**Description of the task**
Output exactly the lines spanning from the line containing "This screenshot has width=1344, height=896." to the last line of the entries, inclusive.

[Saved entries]
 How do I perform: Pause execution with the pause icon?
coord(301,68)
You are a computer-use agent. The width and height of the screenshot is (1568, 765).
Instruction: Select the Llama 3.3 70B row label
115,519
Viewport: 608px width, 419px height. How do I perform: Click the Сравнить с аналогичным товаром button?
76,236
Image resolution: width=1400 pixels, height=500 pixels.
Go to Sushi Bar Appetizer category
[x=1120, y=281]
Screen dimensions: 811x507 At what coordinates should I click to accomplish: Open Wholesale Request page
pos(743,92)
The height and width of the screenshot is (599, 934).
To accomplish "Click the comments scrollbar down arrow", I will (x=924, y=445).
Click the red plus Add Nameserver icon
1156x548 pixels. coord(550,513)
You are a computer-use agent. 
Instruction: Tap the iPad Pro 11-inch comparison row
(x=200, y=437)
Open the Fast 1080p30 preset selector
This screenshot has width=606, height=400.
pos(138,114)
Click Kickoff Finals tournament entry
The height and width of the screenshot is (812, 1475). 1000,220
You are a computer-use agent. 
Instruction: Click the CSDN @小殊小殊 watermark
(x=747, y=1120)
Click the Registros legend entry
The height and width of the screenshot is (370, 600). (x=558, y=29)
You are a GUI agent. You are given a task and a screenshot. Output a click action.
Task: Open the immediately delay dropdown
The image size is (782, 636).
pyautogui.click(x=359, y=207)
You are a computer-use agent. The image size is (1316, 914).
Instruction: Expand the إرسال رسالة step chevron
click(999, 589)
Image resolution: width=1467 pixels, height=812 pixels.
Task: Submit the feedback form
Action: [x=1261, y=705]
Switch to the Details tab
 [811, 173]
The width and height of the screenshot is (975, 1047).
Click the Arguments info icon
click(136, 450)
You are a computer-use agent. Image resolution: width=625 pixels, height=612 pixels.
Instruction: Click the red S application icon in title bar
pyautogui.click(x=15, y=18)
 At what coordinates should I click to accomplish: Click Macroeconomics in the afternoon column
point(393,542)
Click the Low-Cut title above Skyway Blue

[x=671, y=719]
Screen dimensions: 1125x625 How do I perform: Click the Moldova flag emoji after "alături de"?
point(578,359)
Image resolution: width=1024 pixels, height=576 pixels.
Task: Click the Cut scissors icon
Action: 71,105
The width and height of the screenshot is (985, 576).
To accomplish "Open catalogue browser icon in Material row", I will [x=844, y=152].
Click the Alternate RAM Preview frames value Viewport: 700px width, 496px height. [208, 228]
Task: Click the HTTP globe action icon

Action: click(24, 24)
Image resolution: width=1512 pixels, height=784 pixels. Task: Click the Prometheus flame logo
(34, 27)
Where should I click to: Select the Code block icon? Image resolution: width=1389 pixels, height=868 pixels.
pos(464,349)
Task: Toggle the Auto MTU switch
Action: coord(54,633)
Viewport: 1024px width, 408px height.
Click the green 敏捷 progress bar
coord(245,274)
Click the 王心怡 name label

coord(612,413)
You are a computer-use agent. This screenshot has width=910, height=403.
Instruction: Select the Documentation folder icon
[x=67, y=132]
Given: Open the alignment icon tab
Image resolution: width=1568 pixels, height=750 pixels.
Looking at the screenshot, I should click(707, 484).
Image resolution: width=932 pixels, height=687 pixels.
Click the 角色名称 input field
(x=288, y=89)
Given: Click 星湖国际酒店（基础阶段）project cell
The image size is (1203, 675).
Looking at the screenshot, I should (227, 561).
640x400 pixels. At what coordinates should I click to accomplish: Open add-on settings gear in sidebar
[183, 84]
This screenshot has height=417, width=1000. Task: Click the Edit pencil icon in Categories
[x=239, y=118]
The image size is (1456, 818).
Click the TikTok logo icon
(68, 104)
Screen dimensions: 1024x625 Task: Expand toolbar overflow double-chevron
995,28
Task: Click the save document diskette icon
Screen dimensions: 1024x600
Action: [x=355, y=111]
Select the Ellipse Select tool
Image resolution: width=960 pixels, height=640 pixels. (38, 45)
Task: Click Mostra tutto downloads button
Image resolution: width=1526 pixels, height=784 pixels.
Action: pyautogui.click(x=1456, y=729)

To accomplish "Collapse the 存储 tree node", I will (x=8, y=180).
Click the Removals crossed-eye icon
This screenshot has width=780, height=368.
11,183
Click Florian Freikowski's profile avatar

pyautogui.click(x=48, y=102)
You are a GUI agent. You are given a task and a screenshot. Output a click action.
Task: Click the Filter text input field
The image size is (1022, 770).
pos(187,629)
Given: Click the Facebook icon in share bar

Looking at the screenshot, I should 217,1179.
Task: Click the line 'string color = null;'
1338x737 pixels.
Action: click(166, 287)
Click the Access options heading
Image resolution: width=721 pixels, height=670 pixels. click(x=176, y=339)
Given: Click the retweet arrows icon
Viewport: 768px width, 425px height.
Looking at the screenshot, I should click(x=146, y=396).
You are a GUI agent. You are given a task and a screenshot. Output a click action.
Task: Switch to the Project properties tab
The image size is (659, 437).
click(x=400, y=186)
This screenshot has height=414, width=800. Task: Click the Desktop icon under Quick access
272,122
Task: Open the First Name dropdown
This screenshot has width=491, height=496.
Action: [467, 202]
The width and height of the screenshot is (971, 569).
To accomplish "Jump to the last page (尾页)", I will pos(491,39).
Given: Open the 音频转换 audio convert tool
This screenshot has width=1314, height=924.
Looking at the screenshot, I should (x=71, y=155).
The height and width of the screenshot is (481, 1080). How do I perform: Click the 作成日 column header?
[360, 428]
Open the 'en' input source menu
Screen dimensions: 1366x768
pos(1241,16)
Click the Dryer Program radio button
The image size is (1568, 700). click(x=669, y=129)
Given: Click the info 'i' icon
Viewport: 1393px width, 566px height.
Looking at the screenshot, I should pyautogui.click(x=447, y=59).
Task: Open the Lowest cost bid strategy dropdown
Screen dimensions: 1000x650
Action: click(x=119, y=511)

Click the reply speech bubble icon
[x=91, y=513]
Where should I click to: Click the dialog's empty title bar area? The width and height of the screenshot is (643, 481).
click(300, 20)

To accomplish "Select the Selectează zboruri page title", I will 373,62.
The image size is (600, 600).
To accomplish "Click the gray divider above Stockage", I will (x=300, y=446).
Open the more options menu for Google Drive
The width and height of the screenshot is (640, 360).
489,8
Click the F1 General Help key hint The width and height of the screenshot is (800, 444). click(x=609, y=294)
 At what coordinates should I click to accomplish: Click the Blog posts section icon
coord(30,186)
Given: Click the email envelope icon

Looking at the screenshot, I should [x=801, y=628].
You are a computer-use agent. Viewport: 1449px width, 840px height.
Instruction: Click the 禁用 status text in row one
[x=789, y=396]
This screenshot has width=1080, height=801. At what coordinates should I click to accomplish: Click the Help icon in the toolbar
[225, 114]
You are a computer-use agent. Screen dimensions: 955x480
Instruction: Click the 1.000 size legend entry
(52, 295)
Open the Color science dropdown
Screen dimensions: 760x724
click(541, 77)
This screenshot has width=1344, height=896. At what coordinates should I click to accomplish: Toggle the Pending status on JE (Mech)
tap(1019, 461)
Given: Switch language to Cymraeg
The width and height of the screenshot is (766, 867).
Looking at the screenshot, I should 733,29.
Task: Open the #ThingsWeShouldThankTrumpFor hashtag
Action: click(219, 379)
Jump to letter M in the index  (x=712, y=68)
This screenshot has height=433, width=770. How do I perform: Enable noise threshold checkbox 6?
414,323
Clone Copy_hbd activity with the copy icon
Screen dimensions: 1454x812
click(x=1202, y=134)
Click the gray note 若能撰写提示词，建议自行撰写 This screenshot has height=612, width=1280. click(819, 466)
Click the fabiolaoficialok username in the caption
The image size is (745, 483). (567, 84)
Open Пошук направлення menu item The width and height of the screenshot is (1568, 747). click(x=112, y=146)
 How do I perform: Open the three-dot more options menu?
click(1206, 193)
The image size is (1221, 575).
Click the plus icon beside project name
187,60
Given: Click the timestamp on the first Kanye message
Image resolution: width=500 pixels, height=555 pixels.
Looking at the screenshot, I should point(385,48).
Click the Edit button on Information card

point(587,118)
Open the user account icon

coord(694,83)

**Solution**
This screenshot has width=1344, height=896. At what coordinates should I click to accomplish: Toggle the Pending status on JE (Mech)
tap(1019, 461)
Given: Switch language to Cymraeg
The width and height of the screenshot is (766, 867).
Looking at the screenshot, I should 733,29.
Task: Open the #ThingsWeShouldThankTrumpFor hashtag
Action: click(219, 379)
Jump to letter M in the index  (x=712, y=68)
This screenshot has height=433, width=770. How do I perform: Enable noise threshold checkbox 6?
414,323
Clone Copy_hbd activity with the copy icon
Screen dimensions: 1454x812
click(x=1202, y=134)
Click the gray note 若能撰写提示词，建议自行撰写 This screenshot has height=612, width=1280. click(819, 466)
Click the fabiolaoficialok username in the caption
The image size is (745, 483). (567, 84)
Open Пошук направлення menu item The width and height of the screenshot is (1568, 747). click(x=112, y=146)
 How do I perform: Open the three-dot more options menu?
click(1206, 193)
The image size is (1221, 575).
Click the plus icon beside project name
187,60
Given: Click the timestamp on the first Kanye message
Image resolution: width=500 pixels, height=555 pixels.
Looking at the screenshot, I should point(385,48).
Click the Edit button on Information card

point(587,118)
Open the user account icon

coord(694,83)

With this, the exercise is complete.